Though Kuznets's hypothesis influenced the study of income distribution for nearly four decades, others had previously established a direct casual relationship between economic development and overall betterment in people's life. This connection gained international political meaning on January 20, 1949, the day President Truman took office. In his Inaugural Address, Truman said:
We must embark on a bold new program for making the benefits of our scientific advances and industrial progress available for the improvement and growth of underdeveloped areas. The old imperialism -- exploitation for foreign profit -- has no place in our plans. What we envisage is a program of development based on the concepts of democratic fair dealing.

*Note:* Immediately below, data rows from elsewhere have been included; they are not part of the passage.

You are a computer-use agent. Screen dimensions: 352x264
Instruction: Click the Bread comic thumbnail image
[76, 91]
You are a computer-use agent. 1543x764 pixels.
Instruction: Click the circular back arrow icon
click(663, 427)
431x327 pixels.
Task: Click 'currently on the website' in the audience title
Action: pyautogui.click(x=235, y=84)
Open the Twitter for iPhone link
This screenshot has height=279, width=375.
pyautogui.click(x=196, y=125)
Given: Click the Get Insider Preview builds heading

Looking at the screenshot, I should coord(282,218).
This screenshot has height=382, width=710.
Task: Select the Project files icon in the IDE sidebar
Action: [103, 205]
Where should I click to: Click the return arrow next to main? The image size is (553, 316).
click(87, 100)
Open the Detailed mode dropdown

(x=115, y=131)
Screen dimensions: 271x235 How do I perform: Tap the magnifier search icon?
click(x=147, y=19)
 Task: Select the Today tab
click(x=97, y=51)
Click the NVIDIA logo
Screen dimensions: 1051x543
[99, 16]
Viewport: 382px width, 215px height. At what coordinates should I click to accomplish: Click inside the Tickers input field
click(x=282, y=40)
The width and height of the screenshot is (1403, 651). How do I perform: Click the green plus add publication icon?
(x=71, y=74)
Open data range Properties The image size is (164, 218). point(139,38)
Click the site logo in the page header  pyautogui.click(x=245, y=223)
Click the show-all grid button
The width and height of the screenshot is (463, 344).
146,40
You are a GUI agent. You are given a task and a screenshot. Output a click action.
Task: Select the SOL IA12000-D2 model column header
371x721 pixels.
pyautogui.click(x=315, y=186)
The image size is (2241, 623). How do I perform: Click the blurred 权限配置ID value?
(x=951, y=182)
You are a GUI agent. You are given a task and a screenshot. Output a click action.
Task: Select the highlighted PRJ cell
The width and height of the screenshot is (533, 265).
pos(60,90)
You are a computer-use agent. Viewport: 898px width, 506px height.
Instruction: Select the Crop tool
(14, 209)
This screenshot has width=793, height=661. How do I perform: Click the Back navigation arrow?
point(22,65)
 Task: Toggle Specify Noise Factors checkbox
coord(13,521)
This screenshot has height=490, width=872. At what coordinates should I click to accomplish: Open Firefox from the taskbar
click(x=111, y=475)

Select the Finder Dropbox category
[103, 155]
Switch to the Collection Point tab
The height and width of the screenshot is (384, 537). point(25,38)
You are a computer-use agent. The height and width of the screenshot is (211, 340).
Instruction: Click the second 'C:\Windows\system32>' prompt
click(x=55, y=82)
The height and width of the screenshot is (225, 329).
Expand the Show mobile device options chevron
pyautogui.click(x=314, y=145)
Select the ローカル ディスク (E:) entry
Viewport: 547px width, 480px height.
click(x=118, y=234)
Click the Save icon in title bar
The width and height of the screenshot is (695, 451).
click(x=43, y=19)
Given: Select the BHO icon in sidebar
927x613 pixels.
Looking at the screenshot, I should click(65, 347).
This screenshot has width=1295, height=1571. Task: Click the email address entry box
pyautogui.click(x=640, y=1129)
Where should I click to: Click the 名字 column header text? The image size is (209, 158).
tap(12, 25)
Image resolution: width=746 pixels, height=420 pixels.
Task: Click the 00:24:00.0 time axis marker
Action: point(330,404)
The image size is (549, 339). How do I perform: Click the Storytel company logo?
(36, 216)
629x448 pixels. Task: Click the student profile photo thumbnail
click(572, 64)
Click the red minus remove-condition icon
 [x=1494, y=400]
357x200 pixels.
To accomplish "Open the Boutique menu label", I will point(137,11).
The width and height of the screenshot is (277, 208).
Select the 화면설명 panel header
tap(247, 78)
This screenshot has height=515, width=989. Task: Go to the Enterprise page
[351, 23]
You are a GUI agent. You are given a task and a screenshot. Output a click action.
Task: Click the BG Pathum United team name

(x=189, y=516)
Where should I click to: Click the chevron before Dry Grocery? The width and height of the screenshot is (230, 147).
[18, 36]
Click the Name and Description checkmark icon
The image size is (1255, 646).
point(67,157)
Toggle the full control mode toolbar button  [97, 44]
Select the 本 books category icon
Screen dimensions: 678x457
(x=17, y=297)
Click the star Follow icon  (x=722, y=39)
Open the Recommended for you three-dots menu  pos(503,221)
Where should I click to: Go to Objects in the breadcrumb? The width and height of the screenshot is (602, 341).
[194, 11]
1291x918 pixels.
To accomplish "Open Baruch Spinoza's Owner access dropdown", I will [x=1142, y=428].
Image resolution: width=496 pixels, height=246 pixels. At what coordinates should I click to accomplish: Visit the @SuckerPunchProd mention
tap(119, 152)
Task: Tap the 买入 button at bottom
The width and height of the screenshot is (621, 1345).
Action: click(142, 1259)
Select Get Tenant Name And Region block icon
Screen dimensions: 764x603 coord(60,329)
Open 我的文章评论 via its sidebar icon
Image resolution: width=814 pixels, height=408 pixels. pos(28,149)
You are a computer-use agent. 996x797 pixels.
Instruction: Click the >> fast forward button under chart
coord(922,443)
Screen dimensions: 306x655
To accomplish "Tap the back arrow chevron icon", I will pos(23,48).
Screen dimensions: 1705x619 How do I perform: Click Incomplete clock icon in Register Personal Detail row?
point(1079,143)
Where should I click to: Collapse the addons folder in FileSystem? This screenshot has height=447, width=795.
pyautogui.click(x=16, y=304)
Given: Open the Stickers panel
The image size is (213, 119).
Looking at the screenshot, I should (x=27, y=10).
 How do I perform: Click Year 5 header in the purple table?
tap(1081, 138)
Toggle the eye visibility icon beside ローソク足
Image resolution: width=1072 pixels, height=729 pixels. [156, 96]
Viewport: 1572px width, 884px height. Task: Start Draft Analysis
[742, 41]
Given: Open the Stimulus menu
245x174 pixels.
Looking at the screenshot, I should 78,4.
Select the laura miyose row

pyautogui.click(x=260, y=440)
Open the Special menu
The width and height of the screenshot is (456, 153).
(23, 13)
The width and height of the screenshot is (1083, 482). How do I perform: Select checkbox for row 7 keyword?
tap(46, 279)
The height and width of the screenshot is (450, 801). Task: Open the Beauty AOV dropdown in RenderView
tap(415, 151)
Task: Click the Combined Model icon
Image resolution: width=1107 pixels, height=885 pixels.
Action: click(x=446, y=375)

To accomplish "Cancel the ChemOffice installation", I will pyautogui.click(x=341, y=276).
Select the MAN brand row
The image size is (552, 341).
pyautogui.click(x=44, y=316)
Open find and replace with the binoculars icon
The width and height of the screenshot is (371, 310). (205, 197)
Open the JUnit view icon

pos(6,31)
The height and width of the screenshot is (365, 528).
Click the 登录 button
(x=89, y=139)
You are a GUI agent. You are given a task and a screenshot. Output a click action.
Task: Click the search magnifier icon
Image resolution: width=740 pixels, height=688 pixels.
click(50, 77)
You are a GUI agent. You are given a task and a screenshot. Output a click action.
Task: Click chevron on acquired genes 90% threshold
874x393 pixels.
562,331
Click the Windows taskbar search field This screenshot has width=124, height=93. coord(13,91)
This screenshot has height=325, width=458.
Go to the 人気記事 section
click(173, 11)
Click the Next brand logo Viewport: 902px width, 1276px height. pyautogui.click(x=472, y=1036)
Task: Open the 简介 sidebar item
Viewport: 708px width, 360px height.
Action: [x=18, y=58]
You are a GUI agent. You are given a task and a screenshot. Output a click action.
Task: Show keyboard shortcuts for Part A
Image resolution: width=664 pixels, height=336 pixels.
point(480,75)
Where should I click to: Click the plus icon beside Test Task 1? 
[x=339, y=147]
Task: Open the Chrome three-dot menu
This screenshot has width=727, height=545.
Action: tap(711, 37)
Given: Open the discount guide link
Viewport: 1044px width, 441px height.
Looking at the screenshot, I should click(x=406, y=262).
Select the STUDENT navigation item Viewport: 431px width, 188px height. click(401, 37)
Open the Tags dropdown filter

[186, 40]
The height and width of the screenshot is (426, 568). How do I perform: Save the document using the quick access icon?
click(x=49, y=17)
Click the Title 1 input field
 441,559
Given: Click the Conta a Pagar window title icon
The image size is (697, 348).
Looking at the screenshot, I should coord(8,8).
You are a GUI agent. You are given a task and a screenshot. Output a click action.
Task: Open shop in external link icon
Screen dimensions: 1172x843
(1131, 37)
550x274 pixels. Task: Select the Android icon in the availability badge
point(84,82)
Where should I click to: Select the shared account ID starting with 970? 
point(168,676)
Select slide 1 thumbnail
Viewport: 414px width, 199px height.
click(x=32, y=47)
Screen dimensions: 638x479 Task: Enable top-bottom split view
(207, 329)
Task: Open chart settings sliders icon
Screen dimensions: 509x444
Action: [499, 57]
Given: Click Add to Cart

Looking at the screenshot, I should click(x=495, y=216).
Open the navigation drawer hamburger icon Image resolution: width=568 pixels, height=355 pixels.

As Sachs notes, Truman's speech "created" underdevelopment, by attaching a positive meaning to America's political institutions, which were built on "scientific advances and industrial progress." Development, then, could be achieved through science and material progress. The president also pointed out how politics and economics should work together to achieve development through "fair dealing."
For two at least decades, this rationalist view of development informed aid assistance to Third World countries. Underlying these ideas was the Weberian concept of modern (rational, urban, disciplined) versus traditional (superstition, rural, undisciplined). Weber's "spirit of capitalism" defined a life-style that reconciled discipline, diligence, and moderation, a rational hard-working principle necessary to turn "peasants into laborers." The physical distance from the natural environment, and the very nature of non-agricultural activities, would disperse superstition, an essential characteristic of traditional/rural societies. Thus, development thinking rewarded rational behavior, linked to urban entrepreneurship and capitalist development.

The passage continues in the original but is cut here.